Wie Bauamtsleiter Dietz erläuterte, besteht für das besagte Gebiet Lehmweg seit dem Jahr 2000 ein rechtsverbindlicher Bebauungsplan, im Wissen, dass das Areal im Besitz der evangelischen Landeskirche ist. Allerdings ist es Aufgabe der Kommune, derartige Gebiete zu erschließen, weshalb bereits Mitte der 1990er Jahre zwischen der Stadt und der Erschließungsgesellschaft ein entsprechender Vertrag geschlossen wurde. Ein zusätzlicher Vorteil für die Stadt bis heute: Die Gesellschaft kann das fünf Hektar große Areal, das in etwa 95 Baugrundstücke hergibt, auf privatrechtlicher Grundlage zu 100 Prozent komplett vermarkten. Die Stadt könnte nur 90 Prozent erzielen.

Mittlerweile, so die Aussage in der Mittwoch-Runde, sind die vorbereitenden Planungen einschließlich der Ausgleichs- und Ersatzmaßnahmen erfolgt. Aus dem Areal heraus wurde von einer Erbengemeinschaft tatsächlich ein Landstreifen im Tauschverfahren erworben, der nunmehr vermarktet werden soll.

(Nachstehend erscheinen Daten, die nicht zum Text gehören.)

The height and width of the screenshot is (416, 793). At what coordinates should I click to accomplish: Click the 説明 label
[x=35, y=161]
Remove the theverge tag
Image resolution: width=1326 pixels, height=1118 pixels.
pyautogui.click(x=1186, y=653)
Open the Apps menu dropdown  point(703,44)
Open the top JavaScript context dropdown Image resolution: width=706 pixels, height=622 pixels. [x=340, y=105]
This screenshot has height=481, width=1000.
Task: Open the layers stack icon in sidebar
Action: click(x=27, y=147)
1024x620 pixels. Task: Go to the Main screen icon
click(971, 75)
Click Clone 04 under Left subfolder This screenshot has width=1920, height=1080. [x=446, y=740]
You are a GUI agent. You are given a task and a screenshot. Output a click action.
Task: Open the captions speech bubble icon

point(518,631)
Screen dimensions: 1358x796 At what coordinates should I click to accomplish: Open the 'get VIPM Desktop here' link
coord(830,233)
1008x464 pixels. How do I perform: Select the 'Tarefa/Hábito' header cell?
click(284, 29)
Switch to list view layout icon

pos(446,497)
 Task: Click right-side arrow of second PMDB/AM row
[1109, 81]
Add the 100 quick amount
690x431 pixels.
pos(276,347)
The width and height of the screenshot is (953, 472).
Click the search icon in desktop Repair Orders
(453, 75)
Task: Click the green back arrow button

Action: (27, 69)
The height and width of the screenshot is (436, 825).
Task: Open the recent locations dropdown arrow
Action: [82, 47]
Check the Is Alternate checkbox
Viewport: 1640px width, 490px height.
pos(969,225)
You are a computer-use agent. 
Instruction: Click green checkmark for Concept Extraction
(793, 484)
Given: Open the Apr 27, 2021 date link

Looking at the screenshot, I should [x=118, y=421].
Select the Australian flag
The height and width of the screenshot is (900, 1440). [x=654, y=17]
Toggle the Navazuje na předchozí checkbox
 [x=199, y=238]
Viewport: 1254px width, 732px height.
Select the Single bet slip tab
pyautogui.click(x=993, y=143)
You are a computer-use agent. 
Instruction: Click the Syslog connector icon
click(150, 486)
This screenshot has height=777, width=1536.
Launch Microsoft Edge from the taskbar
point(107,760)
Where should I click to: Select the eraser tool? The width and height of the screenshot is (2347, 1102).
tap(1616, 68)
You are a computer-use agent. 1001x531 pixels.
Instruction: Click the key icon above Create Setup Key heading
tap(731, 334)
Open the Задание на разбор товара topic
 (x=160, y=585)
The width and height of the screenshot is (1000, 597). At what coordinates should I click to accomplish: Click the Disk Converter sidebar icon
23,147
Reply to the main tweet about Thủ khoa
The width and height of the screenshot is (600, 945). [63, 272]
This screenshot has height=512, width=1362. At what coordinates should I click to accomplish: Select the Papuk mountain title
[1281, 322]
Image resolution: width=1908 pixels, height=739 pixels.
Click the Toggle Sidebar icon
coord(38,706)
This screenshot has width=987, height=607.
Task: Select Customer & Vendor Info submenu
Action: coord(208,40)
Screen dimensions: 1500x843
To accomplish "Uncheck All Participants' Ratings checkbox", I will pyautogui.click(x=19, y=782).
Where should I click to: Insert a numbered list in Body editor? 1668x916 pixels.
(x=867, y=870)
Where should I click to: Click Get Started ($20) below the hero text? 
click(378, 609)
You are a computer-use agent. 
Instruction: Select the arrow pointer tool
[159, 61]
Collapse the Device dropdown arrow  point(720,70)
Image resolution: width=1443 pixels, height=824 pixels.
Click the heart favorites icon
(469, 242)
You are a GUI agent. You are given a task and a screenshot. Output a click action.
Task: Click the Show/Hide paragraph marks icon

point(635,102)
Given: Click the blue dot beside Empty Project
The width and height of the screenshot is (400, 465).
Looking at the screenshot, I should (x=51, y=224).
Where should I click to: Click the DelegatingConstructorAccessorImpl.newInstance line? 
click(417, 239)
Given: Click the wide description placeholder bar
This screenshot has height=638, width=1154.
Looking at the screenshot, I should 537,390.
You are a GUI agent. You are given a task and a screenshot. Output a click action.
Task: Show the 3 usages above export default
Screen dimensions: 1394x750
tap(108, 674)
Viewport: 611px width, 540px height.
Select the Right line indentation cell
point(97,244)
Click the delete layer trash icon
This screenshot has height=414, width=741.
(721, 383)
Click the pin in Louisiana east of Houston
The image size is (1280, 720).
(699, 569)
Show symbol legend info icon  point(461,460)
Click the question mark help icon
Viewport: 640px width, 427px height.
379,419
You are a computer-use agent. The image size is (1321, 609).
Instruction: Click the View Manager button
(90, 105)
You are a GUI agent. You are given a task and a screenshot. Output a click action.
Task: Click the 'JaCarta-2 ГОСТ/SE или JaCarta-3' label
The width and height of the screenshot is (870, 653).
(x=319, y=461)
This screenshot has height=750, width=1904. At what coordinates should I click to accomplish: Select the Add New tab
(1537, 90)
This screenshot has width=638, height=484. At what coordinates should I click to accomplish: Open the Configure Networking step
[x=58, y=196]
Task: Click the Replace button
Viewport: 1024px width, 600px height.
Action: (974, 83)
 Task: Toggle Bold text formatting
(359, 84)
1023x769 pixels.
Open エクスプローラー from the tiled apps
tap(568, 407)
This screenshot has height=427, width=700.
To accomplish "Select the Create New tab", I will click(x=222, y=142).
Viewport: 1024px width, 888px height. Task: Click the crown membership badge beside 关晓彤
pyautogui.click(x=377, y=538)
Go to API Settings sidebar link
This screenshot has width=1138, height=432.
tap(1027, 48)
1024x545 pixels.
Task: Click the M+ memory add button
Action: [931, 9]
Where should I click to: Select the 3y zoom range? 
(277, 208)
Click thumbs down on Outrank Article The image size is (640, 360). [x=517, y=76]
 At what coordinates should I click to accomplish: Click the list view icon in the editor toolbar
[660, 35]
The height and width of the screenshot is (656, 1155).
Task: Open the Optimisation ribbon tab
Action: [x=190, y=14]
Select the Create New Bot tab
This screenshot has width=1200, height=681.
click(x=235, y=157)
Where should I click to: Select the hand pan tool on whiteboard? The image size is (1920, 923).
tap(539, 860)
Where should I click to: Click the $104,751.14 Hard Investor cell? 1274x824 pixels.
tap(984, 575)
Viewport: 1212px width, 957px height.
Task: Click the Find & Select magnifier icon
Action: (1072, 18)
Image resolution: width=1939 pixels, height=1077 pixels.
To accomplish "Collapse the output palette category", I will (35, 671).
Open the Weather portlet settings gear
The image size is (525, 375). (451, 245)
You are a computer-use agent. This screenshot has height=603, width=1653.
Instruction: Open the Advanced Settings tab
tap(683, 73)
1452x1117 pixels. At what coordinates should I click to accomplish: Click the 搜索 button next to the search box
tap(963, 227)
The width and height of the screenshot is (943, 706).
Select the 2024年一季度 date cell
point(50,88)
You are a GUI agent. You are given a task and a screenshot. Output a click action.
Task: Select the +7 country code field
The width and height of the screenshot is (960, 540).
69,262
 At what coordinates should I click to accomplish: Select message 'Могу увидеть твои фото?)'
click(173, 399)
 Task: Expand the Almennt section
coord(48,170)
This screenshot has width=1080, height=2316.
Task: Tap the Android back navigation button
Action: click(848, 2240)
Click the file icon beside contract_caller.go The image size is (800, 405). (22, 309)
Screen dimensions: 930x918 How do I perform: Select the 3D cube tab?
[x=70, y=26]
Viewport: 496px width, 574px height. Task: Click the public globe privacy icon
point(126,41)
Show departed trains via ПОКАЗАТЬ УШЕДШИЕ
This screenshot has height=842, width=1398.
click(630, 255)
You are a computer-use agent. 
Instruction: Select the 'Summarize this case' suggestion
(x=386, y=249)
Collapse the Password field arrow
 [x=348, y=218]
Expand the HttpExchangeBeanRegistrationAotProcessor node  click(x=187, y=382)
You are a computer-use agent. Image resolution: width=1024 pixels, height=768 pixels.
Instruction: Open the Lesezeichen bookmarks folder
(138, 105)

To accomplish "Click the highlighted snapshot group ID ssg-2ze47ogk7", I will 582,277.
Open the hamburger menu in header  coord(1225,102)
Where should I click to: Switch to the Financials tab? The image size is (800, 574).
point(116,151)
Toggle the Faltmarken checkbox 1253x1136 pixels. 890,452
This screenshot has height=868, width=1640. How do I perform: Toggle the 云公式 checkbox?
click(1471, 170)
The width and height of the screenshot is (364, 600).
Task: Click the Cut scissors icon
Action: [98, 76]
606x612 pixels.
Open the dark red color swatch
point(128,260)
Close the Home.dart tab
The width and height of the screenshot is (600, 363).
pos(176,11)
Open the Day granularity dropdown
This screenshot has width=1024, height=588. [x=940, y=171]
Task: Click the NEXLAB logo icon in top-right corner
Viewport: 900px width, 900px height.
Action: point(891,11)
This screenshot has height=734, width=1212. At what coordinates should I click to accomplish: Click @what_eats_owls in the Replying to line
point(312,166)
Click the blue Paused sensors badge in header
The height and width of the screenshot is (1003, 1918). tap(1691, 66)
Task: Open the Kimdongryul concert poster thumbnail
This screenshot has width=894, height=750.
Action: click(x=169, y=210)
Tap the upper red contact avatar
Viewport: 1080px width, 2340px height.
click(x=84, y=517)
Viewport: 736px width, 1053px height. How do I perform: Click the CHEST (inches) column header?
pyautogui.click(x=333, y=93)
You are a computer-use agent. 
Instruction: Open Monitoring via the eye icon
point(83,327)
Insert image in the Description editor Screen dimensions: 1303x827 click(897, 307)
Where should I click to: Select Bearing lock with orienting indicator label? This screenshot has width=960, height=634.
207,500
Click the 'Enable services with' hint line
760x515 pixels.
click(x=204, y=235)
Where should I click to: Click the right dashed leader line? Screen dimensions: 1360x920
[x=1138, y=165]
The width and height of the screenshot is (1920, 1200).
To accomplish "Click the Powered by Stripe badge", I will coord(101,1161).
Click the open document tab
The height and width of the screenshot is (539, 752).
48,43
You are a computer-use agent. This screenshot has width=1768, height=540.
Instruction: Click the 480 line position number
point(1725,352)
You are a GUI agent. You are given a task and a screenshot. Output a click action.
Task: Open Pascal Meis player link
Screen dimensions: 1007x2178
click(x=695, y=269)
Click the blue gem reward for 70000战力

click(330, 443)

Derartige Tauschgeschäfte sind aber für „den normalen Bauwilligen“ nicht möglich, argumentiert auch die Landgesellschaft Sachsen-Anhalt in der Außenstelle Gardelegen, die sich bei der evangelischen Landeskirche für derartige Maßnahmen stark gemacht hat. Allein die Preisdifferenzen zwischen Bauland und landwirtschaftlich genutzten Flächen geben dabei derartige Möglichkeiten vor, so die Landgesellschaft.

Fakt ist, so Bauamtsleiter Dietz, dass im Falle der Vertragskündigung mit der Erschließungsgesellschaft die Stadt in der Pflicht ist, das Bauland weiter zu entwickeln. Zu den bereits entstandenen Kosten würden sich weitere Folgekosten im erheblichen Umfang summieren. „Aber wir kommen dadurch kein Stückchen weiter, um potenzielle Bauwillige für den Lehmweg zu begeistern“, sieht Dietz eher Nach- als Vorteile bei einer Stadtratsentscheidung pro Vertragskündigung.

Das evangelische Landeskirchenamt in Magdeburg sieht die strukturelle Situation wesentlich entspannter. Dort wird das kirchliche Erbbaurecht auf gleicher Bedeutungsebene wie privates Eigentum angesehen. Bauwillige, die auf Grund und Boden mit kirchlichem Erbbaurecht ein Haus errichten möchten, könnten dies ohne Abstriche wahrnehmen, so die Auskunft.

Grundlage für das starre Verhalten der evangelischen Landeskirche, so die Auskunft, ist das Kirchengesetz über Grundstücke in der Evangelischen Kirche in Mitteldeutschland aus dem Jahr 2010. So bestimmt Paragraf 2, Absatz 1: „Kirchliche Grundstücke sind grundsätzlich ungeschmälert zu erhalten. Sie dürfen nur veräußert oder belastet werden, wenn und soweit es erforderlich oder von erheblichem Nutzen ist“. Nun ist der Stadtrat gefordert.